Blinkit is wholly owned by Eternal Limited, the Indian company formerly known as Zomato. Eternal acquired Blinkit in 2022 through an all-stock deal valued at roughly $568 million, making the quick-commerce platform a fully owned subsidiary. Because Eternal is publicly traded on India’s National Stock Exchange and Bombay Stock Exchange, Blinkit’s ultimate financial beneficiaries are the institutional and retail investors who hold Eternal’s shares.

Eternal Limited, Formerly Zomato

Eternal Limited started life as Zomato, the restaurant aggregator and food delivery company familiar to most Indian consumers.

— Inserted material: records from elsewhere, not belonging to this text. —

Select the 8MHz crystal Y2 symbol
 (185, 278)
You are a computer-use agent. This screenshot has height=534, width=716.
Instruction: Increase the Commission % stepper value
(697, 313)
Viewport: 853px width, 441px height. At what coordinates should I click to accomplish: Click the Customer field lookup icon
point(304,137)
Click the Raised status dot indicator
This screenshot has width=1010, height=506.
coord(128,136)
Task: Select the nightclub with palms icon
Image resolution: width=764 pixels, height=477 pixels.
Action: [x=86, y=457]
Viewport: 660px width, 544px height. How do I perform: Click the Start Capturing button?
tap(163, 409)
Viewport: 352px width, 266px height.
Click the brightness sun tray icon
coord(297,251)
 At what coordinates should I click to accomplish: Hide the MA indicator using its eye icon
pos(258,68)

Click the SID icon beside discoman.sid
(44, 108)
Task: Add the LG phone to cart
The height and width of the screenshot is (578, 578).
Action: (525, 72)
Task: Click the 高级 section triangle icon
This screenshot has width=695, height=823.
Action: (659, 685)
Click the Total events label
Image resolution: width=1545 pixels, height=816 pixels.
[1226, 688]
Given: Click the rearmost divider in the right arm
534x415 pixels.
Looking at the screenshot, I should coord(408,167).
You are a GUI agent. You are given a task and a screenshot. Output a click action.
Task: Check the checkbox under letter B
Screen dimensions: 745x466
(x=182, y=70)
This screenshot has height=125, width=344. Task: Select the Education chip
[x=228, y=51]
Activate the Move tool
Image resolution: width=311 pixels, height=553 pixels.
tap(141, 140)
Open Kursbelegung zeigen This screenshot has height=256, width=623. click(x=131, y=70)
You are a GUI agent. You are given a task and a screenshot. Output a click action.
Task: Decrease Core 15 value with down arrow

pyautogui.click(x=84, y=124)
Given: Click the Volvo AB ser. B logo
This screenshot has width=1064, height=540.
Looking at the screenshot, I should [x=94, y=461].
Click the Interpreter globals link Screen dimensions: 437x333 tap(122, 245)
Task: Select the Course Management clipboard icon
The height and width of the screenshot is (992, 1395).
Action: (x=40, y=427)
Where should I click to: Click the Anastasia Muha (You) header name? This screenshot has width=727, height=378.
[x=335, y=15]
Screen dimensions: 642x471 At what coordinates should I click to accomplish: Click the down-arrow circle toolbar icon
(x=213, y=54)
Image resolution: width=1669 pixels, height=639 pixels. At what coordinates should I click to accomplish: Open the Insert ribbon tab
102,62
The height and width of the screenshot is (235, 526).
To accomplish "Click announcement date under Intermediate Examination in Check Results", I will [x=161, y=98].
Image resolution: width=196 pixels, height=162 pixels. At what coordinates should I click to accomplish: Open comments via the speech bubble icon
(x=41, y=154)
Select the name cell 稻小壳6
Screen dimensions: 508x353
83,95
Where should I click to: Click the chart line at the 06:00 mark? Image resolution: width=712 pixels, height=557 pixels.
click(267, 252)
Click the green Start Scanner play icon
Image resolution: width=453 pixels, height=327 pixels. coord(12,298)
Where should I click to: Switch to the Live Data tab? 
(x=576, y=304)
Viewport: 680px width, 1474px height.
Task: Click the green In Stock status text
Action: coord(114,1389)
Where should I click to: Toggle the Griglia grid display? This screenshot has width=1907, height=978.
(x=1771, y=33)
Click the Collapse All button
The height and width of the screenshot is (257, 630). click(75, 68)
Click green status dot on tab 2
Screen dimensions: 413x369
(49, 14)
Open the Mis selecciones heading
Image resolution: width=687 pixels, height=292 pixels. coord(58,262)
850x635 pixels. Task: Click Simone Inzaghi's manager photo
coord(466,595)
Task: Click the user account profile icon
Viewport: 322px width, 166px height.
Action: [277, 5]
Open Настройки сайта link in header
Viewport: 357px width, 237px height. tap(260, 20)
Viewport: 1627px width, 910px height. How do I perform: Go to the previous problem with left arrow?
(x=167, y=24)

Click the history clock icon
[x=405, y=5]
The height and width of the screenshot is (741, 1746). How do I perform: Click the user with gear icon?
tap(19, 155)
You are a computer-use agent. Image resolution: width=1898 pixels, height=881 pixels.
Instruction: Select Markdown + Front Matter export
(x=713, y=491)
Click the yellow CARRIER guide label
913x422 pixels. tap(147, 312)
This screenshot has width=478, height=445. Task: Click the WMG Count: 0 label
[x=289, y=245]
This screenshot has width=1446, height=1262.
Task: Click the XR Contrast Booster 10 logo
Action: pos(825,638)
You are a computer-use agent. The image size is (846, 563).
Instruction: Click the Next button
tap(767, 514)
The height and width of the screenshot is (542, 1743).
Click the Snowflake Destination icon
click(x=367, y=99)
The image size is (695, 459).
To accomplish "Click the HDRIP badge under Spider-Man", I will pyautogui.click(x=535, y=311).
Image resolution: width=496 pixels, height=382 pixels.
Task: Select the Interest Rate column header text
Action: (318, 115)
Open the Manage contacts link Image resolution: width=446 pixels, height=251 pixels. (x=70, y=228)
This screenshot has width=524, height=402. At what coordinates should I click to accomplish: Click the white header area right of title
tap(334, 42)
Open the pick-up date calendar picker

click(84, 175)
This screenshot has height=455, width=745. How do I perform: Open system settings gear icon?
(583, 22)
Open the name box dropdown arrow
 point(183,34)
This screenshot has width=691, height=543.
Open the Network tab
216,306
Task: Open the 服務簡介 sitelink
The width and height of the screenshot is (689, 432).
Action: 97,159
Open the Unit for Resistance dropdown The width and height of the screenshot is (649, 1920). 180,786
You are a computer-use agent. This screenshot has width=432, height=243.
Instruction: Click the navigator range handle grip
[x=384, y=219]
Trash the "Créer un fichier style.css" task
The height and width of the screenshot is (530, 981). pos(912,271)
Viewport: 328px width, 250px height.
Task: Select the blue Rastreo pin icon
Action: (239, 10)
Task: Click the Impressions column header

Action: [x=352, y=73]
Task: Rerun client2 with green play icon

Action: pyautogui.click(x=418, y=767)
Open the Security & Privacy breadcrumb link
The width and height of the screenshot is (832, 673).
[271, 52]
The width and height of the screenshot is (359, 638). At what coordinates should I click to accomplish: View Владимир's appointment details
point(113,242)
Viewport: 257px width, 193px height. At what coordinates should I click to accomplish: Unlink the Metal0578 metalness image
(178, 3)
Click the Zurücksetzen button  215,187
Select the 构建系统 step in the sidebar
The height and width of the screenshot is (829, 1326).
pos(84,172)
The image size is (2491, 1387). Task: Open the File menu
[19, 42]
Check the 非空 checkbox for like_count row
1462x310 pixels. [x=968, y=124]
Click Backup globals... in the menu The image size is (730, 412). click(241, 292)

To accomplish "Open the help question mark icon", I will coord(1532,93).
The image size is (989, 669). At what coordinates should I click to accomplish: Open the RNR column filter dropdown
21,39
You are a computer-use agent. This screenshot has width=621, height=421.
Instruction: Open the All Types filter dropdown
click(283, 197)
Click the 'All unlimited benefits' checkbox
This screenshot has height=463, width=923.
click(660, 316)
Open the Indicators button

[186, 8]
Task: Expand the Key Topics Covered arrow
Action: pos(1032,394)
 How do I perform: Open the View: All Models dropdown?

In March 2025, the company officially changed its corporate name to Eternal Limited to reflect its expansion beyond food delivery into quick commerce, entertainment ticketing, and other verticals. The name change received approval from India’s Ministry of Corporate Affairs and took effect on March 20, 2025. On the stock exchanges, the company now trades under the ticker symbol ETERNAL and is a constituent of the NIFTY 50 index.

As the sole owner, Eternal holds 100% of Blinkit’s equity. That makes Blinkit a wholly-owned subsidiary, meaning Eternal controls every strategic decision, from warehouse expansion to product categories. Blinkit still exists as a separate legal entity with its own corporate registration, but its financial results roll up into Eternal’s consolidated balance sheet. Every rupee of profit or loss Blinkit generates is attributed to Eternal’s shareholders.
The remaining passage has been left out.